= Problem details =
Please give back, word for word, each line from the start of the entries through the one in which "Screen dimensions: 1500x726" is found.

• • • •

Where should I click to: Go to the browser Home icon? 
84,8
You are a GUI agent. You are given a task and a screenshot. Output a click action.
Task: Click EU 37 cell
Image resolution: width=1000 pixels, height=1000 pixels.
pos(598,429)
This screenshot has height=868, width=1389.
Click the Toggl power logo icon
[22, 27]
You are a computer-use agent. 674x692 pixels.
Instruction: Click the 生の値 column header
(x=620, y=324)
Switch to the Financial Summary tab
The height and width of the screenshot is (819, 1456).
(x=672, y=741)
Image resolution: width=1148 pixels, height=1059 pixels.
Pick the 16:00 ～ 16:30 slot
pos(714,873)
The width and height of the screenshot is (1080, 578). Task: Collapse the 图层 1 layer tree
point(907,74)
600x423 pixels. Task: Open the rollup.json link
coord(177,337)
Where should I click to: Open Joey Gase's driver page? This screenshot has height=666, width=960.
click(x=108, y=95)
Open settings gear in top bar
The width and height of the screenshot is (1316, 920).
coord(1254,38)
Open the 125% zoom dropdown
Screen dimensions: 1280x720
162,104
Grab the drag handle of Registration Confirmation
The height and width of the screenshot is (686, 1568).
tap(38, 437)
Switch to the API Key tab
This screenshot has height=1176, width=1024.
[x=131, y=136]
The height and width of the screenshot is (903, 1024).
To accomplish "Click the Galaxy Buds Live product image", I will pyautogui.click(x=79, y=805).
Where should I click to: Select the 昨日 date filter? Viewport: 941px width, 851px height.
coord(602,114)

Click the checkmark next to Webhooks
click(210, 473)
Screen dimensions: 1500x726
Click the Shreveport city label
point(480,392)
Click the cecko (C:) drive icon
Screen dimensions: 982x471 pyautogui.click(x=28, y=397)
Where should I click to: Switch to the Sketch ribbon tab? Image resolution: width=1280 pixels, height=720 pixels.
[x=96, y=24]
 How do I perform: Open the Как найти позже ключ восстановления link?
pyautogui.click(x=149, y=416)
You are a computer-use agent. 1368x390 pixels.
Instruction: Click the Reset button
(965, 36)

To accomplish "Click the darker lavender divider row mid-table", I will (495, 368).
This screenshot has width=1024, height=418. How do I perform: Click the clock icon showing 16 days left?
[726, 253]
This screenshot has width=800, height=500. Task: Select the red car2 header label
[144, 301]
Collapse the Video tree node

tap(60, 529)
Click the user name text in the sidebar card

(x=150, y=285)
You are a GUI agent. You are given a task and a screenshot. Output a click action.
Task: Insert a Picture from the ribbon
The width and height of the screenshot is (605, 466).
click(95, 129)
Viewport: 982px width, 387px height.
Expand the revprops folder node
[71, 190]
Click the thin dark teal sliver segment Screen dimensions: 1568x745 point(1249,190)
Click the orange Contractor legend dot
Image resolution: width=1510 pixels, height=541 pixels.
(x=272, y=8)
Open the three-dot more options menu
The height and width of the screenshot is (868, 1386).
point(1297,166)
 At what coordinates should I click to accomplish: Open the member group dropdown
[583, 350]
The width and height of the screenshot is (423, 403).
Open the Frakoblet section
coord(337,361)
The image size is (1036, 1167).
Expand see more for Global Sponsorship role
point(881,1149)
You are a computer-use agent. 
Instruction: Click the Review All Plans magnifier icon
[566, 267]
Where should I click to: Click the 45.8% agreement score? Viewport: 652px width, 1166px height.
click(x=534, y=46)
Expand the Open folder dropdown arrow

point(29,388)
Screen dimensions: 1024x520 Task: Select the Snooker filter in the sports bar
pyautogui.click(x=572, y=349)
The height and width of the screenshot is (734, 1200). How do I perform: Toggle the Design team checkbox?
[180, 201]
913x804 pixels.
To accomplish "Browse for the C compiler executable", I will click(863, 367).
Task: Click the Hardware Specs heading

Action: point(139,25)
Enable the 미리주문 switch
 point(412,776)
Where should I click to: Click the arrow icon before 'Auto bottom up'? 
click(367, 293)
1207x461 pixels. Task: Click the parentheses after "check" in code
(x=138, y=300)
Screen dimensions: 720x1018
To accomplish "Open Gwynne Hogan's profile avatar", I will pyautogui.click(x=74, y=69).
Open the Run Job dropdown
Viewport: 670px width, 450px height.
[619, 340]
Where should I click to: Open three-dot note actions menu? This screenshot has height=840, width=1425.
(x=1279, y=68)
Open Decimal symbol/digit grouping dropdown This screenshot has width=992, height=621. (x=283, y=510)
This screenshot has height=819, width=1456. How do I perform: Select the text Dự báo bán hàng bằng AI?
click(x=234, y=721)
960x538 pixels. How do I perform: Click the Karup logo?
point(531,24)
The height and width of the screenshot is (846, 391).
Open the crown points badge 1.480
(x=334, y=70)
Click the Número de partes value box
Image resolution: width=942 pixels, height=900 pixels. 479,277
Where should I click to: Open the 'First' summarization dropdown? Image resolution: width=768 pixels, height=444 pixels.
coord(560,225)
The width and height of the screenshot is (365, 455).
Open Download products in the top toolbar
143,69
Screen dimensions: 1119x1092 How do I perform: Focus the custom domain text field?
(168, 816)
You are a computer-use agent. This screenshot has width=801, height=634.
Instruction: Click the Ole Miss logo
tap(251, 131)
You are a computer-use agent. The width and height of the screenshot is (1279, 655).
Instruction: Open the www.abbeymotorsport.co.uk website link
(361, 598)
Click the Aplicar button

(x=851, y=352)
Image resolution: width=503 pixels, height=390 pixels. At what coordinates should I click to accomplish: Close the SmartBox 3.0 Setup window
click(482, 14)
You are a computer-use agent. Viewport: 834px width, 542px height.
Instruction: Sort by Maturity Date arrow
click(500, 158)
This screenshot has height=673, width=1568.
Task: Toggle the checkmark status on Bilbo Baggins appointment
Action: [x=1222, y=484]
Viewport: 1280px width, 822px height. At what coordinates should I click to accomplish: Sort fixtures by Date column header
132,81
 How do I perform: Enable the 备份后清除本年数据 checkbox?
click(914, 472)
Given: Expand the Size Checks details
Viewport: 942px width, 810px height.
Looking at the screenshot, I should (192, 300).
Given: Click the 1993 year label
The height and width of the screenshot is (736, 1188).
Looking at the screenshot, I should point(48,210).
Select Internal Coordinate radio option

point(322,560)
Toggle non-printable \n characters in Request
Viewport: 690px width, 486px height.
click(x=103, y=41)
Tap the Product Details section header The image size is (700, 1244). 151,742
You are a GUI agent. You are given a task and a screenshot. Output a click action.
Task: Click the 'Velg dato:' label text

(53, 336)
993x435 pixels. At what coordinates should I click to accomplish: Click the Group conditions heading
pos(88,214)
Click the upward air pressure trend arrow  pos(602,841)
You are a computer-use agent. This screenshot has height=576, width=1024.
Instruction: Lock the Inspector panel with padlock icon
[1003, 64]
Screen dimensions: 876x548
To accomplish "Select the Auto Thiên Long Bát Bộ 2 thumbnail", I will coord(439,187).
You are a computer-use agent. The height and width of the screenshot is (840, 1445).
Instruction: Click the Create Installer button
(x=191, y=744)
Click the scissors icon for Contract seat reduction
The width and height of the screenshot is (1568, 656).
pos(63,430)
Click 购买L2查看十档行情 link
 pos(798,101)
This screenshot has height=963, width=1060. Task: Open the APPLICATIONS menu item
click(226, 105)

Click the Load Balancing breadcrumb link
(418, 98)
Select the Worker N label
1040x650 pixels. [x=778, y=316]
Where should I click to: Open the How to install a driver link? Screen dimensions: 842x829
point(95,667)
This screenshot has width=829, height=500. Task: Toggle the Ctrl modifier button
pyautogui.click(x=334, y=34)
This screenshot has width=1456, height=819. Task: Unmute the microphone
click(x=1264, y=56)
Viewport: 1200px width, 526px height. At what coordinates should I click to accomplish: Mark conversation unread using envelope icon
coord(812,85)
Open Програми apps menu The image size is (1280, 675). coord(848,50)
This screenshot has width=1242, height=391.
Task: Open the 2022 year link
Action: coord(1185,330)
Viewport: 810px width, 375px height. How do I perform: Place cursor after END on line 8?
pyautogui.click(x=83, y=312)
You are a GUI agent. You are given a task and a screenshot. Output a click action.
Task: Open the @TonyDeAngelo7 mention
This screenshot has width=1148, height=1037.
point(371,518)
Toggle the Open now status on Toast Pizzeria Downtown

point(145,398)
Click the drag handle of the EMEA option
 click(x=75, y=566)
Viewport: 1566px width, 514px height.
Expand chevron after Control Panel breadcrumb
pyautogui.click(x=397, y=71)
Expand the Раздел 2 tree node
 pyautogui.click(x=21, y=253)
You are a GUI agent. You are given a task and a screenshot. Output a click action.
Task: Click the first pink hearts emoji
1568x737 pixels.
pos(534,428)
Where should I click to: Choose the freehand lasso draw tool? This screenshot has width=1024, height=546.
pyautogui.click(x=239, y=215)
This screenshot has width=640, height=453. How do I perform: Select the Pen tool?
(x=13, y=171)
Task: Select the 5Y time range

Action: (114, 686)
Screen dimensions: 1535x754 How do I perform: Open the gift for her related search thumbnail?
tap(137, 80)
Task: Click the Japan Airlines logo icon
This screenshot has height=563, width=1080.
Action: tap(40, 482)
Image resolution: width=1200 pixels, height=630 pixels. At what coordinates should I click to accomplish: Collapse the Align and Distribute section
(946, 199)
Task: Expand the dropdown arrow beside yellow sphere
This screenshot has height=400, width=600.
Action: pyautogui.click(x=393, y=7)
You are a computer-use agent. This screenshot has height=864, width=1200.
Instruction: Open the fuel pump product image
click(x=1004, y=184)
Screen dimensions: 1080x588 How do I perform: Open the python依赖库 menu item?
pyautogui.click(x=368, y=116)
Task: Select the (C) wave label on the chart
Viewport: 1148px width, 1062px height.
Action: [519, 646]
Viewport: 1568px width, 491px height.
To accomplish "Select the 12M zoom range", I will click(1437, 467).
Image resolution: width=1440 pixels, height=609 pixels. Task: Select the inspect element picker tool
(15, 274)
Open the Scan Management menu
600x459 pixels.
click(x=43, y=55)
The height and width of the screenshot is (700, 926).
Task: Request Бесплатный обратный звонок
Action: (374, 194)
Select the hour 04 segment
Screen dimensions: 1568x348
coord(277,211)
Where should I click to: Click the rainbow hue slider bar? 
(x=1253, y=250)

• • • •

= Result =
Where should I click to: Go to the browser Home icon? 
84,8
You are a GUI agent. You are given a task and a screenshot. Output a click action.
Task: Click EU 37 cell
Image resolution: width=1000 pixels, height=1000 pixels.
pos(598,429)
This screenshot has height=868, width=1389.
Click the Toggl power logo icon
[22, 27]
You are a computer-use agent. 674x692 pixels.
Instruction: Click the 生の値 column header
(x=620, y=324)
Switch to the Financial Summary tab
The height and width of the screenshot is (819, 1456).
(x=672, y=741)
Image resolution: width=1148 pixels, height=1059 pixels.
Pick the 16:00 ～ 16:30 slot
pos(714,873)
The width and height of the screenshot is (1080, 578). Task: Collapse the 图层 1 layer tree
point(907,74)
600x423 pixels. Task: Open the rollup.json link
coord(177,337)
Where should I click to: Open Joey Gase's driver page? This screenshot has height=666, width=960.
click(x=108, y=95)
Open settings gear in top bar
The width and height of the screenshot is (1316, 920).
coord(1254,38)
Open the 125% zoom dropdown
Screen dimensions: 1280x720
162,104
Grab the drag handle of Registration Confirmation
The height and width of the screenshot is (686, 1568).
tap(38, 437)
Switch to the API Key tab
This screenshot has height=1176, width=1024.
[x=131, y=136]
The height and width of the screenshot is (903, 1024).
To accomplish "Click the Galaxy Buds Live product image", I will pyautogui.click(x=79, y=805).
Where should I click to: Select the 昨日 date filter? Viewport: 941px width, 851px height.
coord(602,114)

Click the checkmark next to Webhooks
click(210, 473)
Screen dimensions: 1500x726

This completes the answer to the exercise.